The “lateral vibrations” and the creepy kindness of sleep
The opening is almost comic in how it mixes bodily sensation with economics: The lateral vibrations caress me
, and then, bluntly, They seek my financial good
. That odd phrase makes the caress feel less like affection and more like salesmanship. Sleep arrives as a set of impersonal motions—lateral
, repeated, looping—rather than as rest. Even when these vibrations work pathetically
in his favor, the adverb pathetically
undercuts the comfort; it suggests a needy, insinuating persuasion, as if the speaker is being coaxed into surrender.
Because the vibrations are lateral, they don’t lift or deepen him; they slide. The poem’s fear is not pain but drift: the mind moved sideways until it can’t tell whose intention it’s following.
Underworld attendance: Anubis and a false “solicitude”
Then the poem abruptly mythologizes the bedroom. She of the spear
appears, and the gods of the underworld attend me, O Annubis
. The word attend
is crucial: these powers are like servants at a bedside, but their presence is not reassuring. They come with pathetic solicitude
, a phrase that makes their care sound performative, even manipulative—concern worn like a costume.
The speaker also locates their power in movement: Their realm is the lateral courses
. This ties the underworld not to flames or punishment but to sideways motion—drowsy oscillation, half-conscious swaying, the mental slide into the drugged.

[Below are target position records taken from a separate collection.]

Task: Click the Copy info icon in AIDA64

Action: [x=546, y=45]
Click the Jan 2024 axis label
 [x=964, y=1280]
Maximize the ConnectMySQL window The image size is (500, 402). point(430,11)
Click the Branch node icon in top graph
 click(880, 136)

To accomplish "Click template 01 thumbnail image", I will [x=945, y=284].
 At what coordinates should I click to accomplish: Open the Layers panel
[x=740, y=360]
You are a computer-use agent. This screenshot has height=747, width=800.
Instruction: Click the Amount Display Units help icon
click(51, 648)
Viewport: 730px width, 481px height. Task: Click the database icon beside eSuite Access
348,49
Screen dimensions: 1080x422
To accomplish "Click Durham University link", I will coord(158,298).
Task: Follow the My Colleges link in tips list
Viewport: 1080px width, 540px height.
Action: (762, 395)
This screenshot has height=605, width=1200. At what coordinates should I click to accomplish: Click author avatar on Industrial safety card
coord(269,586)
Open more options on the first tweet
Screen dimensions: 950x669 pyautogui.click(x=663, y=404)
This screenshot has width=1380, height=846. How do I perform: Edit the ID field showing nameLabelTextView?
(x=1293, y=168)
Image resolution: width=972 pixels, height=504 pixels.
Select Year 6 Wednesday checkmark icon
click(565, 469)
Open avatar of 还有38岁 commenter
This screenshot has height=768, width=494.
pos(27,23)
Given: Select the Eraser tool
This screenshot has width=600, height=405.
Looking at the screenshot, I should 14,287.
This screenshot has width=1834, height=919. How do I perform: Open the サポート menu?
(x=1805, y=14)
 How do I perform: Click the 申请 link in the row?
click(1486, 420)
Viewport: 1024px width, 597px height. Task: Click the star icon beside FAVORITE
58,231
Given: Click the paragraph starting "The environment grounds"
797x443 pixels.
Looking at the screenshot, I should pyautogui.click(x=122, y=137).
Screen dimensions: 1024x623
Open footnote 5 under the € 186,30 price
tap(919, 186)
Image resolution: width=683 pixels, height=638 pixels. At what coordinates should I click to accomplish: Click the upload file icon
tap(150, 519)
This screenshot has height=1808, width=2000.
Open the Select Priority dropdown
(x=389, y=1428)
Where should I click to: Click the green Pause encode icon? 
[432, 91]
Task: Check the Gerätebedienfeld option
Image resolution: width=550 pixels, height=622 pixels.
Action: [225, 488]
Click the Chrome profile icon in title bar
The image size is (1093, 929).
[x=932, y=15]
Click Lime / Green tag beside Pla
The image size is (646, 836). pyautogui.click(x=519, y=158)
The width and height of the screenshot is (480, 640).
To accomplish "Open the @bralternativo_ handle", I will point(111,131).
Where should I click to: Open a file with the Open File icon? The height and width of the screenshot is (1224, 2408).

Sleep becomes a jurisdiction with its own gods, and their method is caressing attendance rather than force.
The turn: “Light!” and the decision to go up
The poem’s hinge is the single command Light!
. After all the undulating, the speaker chooses a vertical direction: I am up to follow thee, Pallas
. The repeated Up
answers the earlier lateral
with a different physics—aspiration, refusal, wakefulness. Pallas (Athena) is not introduced with soft touch but with trajectory: she has gone up as a rocket
, tracing from right to left
and back again, but now in a controlled geometry, the flat projection of a spiral
. Even when she moves laterally, she does it as part of an ascent.
This is how the poem separates two similar motions. The underworld’s side-to-side is a sedative wobble; Pallas’s side-to-side is navigation. The speaker wants to leave the caresses not because they hurt, but because they lack direction.
The last temptation: “drugged sleep” that “wishes me well”
Near the end, the poem tightens the contradiction instead of resolving it: The gods of drugged sleep attend me
, again Wishing me well
. The phrasing repeats the earlier bedside attendance, but now the drugged element makes the kindness even more dubious. To be wished
well is not to be made well; it is to be gently encouraged into passivity. The speaker’s final repetition—I am up to follow thee, Pallas
—sounds like an incantation he must keep saying to stay awake, or at least to stay himself.
The poem’s unease is that sleep can mimic benevolence perfectly. If the underworld can caress and wish
you well, how do you tell care from capture when your eyes are closing?